Five-year survival for HPV-unrelated head and neck squamous cell carcinomas (HNSCC) remains below 50%. We assessed the safety of administering combination hypofractionated stereotactic body radiation therapy (SBRT) with anti-PDL-1 neoadjuvantly followed by adjuvant anti-PDL-1 with standard of care therapy (n=21) (NCT03635164). The primary endpoint of the study was safety, which was met. Secondary endpoints included radiographic, pathologic, and objective response, locoregional control (LRC), progression-free survival (PFS), and overall survival (OS). Among evaluable patients at early median follow-up of 16 months (448 days, or 64 weeks), OS was 80.1% with 95% C.I. (62.0%, 100.0%), LRC and PFS were 75.8% with 95% C.I. (57.5%, 99.8%), and major pathological response (MPR) or complete response (CR) was 75% with 95% exact C.I. (51.6%, 100%).

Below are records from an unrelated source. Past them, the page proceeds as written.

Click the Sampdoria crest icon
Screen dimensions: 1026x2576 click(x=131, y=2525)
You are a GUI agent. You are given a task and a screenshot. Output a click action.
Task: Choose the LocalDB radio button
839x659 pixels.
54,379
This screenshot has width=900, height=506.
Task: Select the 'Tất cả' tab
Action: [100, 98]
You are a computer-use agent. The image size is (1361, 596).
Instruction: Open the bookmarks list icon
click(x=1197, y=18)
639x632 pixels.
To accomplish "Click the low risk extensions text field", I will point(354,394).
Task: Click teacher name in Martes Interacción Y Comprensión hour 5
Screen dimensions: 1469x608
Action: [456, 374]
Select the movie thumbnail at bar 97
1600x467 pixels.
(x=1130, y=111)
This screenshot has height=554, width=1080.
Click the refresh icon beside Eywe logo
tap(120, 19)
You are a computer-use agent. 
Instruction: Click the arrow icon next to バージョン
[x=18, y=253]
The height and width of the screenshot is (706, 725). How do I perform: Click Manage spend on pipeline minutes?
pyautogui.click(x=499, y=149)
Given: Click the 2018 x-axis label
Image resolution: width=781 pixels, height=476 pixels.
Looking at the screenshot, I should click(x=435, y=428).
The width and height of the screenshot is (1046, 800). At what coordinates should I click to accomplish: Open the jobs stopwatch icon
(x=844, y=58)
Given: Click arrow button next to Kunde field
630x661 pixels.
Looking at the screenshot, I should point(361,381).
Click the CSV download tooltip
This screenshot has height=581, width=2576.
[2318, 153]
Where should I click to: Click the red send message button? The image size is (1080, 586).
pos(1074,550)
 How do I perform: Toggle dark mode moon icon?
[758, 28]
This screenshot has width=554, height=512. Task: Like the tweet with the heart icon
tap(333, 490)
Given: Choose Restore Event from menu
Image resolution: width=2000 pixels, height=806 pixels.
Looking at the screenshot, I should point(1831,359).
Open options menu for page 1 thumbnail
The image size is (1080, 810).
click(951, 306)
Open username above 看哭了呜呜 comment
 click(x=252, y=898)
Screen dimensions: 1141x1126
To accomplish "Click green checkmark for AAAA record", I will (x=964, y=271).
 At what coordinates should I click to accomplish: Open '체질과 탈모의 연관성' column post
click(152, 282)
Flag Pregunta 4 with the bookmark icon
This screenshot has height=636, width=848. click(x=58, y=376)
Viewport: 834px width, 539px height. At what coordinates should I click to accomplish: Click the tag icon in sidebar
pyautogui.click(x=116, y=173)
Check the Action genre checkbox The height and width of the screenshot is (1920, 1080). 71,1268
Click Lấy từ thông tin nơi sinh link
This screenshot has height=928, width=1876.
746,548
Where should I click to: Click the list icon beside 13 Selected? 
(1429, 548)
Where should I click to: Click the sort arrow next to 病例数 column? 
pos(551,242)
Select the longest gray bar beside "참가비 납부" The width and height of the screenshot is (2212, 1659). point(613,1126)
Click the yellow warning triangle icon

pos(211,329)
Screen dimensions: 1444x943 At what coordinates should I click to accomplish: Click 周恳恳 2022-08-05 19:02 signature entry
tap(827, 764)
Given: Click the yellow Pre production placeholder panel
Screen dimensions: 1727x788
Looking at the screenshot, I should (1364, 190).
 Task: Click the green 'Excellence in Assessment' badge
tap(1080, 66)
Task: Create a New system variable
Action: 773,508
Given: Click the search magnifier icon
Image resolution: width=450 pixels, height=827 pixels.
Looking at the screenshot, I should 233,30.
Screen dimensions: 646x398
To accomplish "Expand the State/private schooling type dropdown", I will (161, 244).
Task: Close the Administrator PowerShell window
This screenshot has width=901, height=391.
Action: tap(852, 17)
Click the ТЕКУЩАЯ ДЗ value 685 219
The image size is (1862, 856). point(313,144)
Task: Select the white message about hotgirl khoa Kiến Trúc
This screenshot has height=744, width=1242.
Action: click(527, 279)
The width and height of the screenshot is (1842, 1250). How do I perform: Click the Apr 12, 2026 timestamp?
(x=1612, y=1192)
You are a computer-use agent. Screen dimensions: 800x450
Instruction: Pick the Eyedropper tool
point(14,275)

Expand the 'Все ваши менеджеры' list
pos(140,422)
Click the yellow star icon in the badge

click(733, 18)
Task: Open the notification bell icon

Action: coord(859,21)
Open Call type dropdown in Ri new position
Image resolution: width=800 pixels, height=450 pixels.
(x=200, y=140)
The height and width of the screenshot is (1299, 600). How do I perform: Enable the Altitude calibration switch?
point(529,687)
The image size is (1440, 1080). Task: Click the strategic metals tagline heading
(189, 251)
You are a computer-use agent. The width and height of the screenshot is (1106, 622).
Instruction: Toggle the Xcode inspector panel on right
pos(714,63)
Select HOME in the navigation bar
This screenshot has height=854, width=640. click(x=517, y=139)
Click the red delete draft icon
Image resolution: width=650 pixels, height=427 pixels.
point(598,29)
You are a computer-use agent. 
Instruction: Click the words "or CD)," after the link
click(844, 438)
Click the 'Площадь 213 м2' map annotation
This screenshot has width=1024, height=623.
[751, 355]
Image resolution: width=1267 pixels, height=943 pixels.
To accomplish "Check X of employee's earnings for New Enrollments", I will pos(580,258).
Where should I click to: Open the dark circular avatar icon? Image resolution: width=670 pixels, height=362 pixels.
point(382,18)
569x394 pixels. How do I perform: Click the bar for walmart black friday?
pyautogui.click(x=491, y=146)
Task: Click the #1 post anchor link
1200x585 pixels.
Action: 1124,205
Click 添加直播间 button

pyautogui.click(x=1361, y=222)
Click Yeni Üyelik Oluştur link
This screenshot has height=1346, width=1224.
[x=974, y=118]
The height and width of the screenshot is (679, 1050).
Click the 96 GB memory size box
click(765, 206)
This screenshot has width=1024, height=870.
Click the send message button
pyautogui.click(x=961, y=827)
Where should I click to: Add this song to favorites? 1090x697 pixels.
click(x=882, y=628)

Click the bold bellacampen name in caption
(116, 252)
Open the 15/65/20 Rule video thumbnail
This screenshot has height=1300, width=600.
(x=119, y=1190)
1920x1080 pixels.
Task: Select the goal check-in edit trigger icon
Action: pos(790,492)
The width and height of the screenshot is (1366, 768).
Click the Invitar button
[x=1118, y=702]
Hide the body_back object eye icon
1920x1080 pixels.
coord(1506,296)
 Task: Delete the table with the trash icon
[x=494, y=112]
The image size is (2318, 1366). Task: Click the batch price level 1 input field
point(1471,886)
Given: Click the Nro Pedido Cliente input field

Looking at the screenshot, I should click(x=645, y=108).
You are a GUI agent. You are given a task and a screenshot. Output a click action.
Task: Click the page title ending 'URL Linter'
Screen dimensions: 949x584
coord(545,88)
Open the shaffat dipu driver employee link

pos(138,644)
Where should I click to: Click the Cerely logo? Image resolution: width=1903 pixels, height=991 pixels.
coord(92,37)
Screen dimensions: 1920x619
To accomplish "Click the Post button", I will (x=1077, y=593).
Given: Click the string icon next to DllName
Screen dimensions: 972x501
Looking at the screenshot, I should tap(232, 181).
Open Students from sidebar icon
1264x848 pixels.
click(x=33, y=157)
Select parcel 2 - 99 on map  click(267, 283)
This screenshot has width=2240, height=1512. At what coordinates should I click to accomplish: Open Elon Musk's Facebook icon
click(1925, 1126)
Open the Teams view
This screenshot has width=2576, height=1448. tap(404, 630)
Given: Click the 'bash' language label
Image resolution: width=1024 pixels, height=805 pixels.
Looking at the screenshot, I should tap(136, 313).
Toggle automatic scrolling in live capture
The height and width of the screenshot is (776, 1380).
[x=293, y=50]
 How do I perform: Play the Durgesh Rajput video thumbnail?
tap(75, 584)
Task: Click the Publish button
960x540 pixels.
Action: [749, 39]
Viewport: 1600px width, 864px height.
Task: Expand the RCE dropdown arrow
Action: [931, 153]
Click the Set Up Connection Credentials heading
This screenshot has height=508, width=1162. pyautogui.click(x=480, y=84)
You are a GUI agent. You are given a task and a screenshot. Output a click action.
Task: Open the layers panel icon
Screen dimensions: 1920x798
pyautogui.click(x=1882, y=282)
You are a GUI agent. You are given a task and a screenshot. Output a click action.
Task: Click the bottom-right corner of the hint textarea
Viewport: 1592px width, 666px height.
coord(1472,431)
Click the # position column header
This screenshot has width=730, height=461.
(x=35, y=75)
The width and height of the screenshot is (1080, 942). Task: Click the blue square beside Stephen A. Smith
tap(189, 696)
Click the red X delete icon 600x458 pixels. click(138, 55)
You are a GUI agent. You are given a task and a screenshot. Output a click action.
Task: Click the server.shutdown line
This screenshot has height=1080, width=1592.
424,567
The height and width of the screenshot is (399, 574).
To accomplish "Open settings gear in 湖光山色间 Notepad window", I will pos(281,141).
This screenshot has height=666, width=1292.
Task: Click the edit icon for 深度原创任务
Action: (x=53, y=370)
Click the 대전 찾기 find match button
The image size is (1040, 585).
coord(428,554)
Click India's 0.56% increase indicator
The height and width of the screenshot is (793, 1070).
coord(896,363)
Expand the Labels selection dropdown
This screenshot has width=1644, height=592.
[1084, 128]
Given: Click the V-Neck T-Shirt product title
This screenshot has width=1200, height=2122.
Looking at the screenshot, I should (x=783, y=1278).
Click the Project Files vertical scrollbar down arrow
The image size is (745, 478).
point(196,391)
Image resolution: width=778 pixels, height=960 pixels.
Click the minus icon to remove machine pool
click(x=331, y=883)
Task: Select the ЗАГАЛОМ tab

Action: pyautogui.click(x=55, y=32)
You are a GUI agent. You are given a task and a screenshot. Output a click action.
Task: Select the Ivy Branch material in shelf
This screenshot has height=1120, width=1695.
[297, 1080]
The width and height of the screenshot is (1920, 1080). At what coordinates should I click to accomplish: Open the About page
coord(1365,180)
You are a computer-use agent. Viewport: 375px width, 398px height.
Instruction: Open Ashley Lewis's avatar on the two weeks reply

Circulating CD8/Treg ratio, CD4 effector memory T cells, and TCR repertoire at time of surgery emerged as biologic correlates of response to therapy. Using high-dimensional multi-omics and spatial data as well as biological correlatives pre- and post-treatment, three major changes were noted in responders within the tumor microenvironment (TME) (and within the blood) post-treatment: 1) an increase in effector T cells; 2) a decrease in immunosuppressive cells; and 3) an increase in antigen presentation. Non-responders appeared to fail due to a lack of one of these three identified steps needed for priming and maintaining activation of T cells. Multiple correlates for response, along with subsets of non-responders that may benefit from additional or alternative immunotherapies, were identified. This treatment is being tested in an ongoing phase II trial with a similar design, where we hope to confirm and expand on our understanding of the mechanisms underlying resistance to therapy. Tumor tissue collected from patients at time of initial biopsy and at time of surgery were used for RNA sequencing.